= SOURCE =

* * *

Is it possible to calculate your power without a power meter

Gav888

Hi,

Is it possible to calculate your power output without using a power meter, even if its a rough estimate?

I would love to know what im able to produce but I dont have a power meter... but I found the below on a cycling forum which gives approx figures, but ive no idea how accurate they are or how they were worked out as they are based on speed!?!?!

If they are talking about your average speed, then im a 145 watt pussy if they are talking a sprint then im a 650 watt monster!!

14 mph = 130 watts
15 mph = 145 watts
16 mph = 160 watts
17 mph = 185 watts
18 mph = 210 watts
19 mph = 235 watts
20 mph = 265 watts
21 mph = 295 watts
28 mph = 600 watts
30 mph = 700 watts

skavanagh.bikeradar

I asked something similar a while ago:

http://www.bikeradar.com/forum/viewtopi ... highlight=

zammmmo

Regarding those mph-watts figures - up to 20mph they seem very roughly accurate for someone on a standard road bike in my opinion. After that they look very unaccurate I mean 600 watts for 28mph? - probably more like 400-450.

jgsi

I quite like the toy calculators on this
http://bikecalculator.com/

Useful as a guide

Gav888

Thanks for the info guys... i remembered reading a thread about power and did a quick search and couldnt find anything, so thanks for the links

avoidingmyphd

there is a plugin for sporttracks which claims to do this relatively accurately.
it needs to know your bike and tyre data etc and combines them with weather info to analyse your rides.

never used it though...

Anonymous

Meh, it's inaccurate postulating without a power meter.

Unless you have a powermeter don't worry about power!

volvicspar

I put my stats into that calculator above up my local "tough" hill and it said I am outputting 800watts :P I don't think that is right!

BeaconRuth

Gav888 wrote:

Is it possible to calculate your power output without using a power meter, even if its a rough estimate?

No. I wouldn't even bother trying. But if you can't afford to buy a powermeter you could always hire one for a while. It really isn't very expensive in the grand scheme of things. This is the place to go: http://www.cyclepowermeters.com/

Ruth

Alex_Simmons/RST

The only time one can estimate power output is on steep hillclimbs, where many of the uncontrollable variables are reduced somewhat and a large proportion of the power is going to overcome gravity. Even then, it is only a guesstimate. There are many, many variables, meaning power measurement is really the only way to know.

* * *

= COMPLETE THE FOLLOWING =
**A.** In the forum thread on estimating cycling power without a power meter, what wattage does zammmmo think 28 mph more likely takes?
**B.** Continue the forum thread on estimating cycling power without a power meter with the next post after its last reply.

* * *

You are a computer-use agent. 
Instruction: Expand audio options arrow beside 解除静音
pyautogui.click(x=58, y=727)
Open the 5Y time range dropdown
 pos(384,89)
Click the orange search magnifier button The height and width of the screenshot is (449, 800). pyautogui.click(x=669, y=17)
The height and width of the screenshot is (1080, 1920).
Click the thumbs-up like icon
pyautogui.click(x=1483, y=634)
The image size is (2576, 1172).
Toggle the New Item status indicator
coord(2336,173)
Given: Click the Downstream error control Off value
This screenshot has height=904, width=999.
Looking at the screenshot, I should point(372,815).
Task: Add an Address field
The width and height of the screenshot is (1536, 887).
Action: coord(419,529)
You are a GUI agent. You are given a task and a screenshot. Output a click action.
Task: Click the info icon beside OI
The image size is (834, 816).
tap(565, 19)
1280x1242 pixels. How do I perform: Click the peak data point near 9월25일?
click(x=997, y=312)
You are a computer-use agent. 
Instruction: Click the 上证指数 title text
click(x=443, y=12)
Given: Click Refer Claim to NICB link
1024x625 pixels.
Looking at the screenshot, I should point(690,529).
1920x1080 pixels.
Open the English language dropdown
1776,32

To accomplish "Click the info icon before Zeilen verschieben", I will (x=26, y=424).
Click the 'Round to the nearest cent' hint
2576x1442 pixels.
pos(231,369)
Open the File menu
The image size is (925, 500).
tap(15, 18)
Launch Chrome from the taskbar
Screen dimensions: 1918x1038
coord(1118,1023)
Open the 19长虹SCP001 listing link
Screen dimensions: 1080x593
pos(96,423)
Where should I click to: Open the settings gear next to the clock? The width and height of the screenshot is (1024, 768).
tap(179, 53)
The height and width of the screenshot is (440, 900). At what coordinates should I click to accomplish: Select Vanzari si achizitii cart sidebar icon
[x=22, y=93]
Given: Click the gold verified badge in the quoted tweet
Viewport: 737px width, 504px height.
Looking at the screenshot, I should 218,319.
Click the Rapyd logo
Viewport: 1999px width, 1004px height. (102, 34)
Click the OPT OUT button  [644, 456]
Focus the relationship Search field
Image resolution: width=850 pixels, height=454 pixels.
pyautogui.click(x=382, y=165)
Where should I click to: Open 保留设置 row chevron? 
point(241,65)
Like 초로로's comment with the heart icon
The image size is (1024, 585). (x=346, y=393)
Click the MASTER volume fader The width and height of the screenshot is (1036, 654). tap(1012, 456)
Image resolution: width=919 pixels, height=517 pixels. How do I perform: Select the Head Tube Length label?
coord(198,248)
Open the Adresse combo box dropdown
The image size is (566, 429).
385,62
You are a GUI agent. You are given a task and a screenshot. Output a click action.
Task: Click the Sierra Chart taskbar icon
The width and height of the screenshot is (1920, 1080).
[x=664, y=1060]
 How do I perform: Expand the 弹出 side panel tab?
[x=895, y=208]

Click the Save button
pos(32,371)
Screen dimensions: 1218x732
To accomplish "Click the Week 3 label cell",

* * *

= REPLIES =
**A.** Probably around 400-450 watts.

**B.**
JohnWilky

Although there are some who have developed some models for estimating;

http://analyticcycling.com/ForcesPower_Page.html

John.

Alex_Simmons/RST

JohnWilky wrote:

Although there are some who have developed some models for estimating;

http://analyticcycling.com/ForcesPower_Page.html

John.

Yes, but you then need to know all of the variables in question, which unless you've been to a wind tunnel, or have a power meter in the first place, you'll never really know and any such numbers will be, at best, rough guesstimates.

Also AC doesn't provide for a wind vector.

Putting wind aside, as an example, I rider I coach set a new masters world record for the hour a few weeks ago. 48.317 km. His average power was 302 watts.

At 300W, I would travel maybe 42 km/h on the same velodrome.

Or put it another way:

At 48.3km/h he does 302W
At the same speed I need to do 440W.

On a dead flat road, no wind, on my road bike, to do 48.3km/h, I'd need to put out well in excess of 500 watts.

But this is because:
a. I know what the variables are for myself and my riders
b. I use power meters

Hence, unless you know all of the variables, there's not much point speculating.

BTW - I've developed same model (except I solved the equations in excel so don't need to use Tom's excellent website tools).

James_London

You guys are a little negative on the OP's request...

If you want to know 'what you are able to produce' do the longest climb you can find at your maximum sustainable pace and use Friel's simple formula to calculate your average power:

http://www.trainingbible.com/joesblog/2 ... rmula.html

I've just looked at the prediction versus my SRM data for a few long climbs and it's within 2% which whilst it isn't perfect, gives you a reasonable idea. Then have a look where that puts you in terms of Watts/Kg here:

http://home.trainingpeaks.com/articles/ ... iling.aspx

If you can get a 20 minute climb you can get an idea of your FTP (95% of your 20 minute average as a guide) which is really what you want to know but you can look at 5 minute in the table.

Alex - As an aside, I was surprised by the average power for that hour record. Whilst the guy's tiny, 4.0 W/Kg isn't that special. Is the record not that hotly contested?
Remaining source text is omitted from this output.